[WORK INSTRUCTIONS]
Give back every line of the material below that has the string "computer".
********************
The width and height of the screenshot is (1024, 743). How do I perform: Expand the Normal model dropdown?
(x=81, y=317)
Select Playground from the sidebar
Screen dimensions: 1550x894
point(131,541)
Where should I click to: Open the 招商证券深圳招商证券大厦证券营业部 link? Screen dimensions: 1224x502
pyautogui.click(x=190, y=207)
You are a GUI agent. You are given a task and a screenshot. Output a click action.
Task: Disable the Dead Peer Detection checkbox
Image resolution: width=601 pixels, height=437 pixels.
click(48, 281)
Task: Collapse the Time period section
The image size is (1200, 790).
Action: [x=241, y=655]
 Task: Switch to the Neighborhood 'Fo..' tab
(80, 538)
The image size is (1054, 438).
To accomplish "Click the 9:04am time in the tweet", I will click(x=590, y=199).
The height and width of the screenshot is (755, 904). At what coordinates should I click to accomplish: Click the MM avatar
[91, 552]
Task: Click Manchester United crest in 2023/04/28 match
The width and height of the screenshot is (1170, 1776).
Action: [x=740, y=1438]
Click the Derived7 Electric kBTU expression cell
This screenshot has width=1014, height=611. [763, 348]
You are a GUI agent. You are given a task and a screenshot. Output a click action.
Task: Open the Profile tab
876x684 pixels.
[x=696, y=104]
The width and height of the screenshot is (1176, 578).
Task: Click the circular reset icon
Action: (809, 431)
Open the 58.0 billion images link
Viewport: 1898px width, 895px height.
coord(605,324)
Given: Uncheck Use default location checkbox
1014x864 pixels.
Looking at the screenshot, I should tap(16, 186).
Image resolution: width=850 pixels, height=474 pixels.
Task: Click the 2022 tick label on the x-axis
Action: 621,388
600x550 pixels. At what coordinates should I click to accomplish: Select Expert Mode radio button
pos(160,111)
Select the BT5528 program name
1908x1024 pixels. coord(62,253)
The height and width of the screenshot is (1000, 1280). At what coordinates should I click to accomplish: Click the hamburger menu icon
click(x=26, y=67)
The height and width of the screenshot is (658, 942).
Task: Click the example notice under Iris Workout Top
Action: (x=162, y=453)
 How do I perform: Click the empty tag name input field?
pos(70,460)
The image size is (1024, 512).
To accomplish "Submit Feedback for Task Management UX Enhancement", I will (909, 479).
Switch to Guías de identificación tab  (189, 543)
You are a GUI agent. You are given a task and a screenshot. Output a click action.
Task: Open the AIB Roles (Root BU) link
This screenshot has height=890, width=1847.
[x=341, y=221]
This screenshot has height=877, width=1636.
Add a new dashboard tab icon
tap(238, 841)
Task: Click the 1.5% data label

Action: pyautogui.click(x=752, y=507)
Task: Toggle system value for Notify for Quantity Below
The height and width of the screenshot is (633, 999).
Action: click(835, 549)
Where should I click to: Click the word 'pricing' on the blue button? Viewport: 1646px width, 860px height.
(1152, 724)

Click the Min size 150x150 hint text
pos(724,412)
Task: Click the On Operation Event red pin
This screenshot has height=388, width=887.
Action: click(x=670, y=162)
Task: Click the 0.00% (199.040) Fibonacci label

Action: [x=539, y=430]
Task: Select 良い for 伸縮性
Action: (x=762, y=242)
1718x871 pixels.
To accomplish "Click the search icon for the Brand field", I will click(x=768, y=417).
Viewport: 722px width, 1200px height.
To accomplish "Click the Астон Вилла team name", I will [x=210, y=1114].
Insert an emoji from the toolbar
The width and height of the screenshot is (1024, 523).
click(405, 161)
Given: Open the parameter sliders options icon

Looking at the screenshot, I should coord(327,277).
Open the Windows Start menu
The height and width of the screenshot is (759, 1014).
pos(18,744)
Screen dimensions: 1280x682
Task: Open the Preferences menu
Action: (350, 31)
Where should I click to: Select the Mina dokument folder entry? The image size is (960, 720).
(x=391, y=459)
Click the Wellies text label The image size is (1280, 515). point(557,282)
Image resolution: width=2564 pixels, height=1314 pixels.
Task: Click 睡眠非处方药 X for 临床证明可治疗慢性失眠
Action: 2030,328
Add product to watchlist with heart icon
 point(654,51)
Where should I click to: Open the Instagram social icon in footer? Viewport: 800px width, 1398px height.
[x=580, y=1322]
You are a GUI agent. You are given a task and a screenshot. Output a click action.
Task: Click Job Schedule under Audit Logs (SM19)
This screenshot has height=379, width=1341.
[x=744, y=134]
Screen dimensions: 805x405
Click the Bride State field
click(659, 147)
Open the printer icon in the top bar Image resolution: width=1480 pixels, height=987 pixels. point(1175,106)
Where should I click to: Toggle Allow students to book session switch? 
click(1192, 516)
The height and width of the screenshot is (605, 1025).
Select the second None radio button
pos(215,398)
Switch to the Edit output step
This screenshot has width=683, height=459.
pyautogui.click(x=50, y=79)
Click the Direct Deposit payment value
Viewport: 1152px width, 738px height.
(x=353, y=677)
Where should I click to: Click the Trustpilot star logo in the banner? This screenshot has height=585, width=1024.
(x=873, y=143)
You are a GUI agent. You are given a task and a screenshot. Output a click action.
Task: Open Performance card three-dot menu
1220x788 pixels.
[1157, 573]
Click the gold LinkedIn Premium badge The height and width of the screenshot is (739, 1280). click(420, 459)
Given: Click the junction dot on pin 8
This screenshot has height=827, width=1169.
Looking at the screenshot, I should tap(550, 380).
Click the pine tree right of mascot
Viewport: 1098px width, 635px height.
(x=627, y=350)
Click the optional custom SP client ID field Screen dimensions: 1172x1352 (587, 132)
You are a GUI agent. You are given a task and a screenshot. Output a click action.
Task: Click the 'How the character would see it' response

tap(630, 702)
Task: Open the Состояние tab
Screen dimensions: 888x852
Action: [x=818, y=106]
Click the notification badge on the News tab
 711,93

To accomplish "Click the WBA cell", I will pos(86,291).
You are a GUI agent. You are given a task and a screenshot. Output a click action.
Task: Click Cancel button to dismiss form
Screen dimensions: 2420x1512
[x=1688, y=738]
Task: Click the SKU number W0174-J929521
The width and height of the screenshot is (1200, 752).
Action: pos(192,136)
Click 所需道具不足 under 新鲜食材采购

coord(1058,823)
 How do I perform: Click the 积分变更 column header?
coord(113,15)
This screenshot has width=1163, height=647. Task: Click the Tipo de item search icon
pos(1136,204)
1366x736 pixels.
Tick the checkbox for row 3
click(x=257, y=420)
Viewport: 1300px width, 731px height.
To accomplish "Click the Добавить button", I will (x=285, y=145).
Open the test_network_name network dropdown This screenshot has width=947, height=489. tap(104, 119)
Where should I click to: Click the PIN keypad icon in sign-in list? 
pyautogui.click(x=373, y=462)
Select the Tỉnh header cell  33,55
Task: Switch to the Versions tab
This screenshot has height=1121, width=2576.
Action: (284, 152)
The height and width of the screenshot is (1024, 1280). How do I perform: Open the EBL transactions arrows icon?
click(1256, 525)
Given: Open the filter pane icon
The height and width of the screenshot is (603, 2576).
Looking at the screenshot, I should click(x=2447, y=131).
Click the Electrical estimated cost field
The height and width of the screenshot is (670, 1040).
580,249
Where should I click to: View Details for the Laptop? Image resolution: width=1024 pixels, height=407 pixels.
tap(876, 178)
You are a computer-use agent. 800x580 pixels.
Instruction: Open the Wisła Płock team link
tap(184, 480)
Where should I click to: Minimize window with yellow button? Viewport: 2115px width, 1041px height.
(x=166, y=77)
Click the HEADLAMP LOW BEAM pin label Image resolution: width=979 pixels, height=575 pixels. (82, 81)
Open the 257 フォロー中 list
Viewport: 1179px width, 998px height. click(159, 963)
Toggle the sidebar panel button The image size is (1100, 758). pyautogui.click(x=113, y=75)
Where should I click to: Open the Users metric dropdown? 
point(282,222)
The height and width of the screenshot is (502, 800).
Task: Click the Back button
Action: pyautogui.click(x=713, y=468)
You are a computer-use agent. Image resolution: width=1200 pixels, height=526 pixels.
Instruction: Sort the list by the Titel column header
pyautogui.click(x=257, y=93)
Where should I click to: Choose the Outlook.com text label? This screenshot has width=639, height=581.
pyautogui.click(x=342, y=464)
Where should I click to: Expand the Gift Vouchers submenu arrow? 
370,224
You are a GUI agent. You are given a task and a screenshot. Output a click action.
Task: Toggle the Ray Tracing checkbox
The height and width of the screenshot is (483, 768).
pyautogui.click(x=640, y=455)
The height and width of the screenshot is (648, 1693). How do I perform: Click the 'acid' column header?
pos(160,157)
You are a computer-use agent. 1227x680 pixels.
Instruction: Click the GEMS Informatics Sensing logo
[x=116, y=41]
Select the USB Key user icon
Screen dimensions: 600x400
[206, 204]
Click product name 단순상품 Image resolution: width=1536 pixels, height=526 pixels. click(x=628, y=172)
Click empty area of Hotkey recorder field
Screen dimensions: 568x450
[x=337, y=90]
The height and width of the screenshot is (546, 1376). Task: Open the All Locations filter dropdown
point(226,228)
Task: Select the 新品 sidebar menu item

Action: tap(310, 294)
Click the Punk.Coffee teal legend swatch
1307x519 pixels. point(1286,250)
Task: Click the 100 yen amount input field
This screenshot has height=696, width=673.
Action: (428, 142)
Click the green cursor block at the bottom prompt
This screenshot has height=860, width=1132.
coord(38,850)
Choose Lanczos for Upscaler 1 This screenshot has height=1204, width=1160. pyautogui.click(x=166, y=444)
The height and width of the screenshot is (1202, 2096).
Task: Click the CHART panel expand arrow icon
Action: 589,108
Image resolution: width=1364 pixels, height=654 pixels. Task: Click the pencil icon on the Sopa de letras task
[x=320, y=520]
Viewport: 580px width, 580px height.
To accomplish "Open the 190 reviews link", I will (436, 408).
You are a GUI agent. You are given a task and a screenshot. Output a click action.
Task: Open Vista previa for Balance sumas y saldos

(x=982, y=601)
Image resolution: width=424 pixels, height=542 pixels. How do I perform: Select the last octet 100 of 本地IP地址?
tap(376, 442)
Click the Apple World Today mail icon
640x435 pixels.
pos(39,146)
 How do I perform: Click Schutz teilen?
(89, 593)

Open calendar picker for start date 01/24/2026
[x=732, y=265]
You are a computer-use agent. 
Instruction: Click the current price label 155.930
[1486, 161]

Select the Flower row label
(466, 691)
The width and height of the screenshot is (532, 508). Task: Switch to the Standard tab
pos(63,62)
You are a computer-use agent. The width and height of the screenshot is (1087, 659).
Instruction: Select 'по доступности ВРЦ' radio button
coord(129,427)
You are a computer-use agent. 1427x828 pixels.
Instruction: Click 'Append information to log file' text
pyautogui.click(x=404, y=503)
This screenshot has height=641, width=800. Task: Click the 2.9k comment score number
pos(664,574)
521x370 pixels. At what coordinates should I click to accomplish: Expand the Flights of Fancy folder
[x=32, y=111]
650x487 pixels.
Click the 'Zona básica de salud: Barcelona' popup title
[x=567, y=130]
********************
[SOLUTION TO THIS EXERCISE]
You are a computer-use agent. 800x580 pixels.
You are a computer-use agent. Image resolution: width=1200 pixels, height=526 pixels.
You are a computer-use agent. 1227x680 pixels.
You are a computer-use agent. 
You are a computer-use agent. The width and height of the screenshot is (1087, 659).
You are a computer-use agent. 1427x828 pixels.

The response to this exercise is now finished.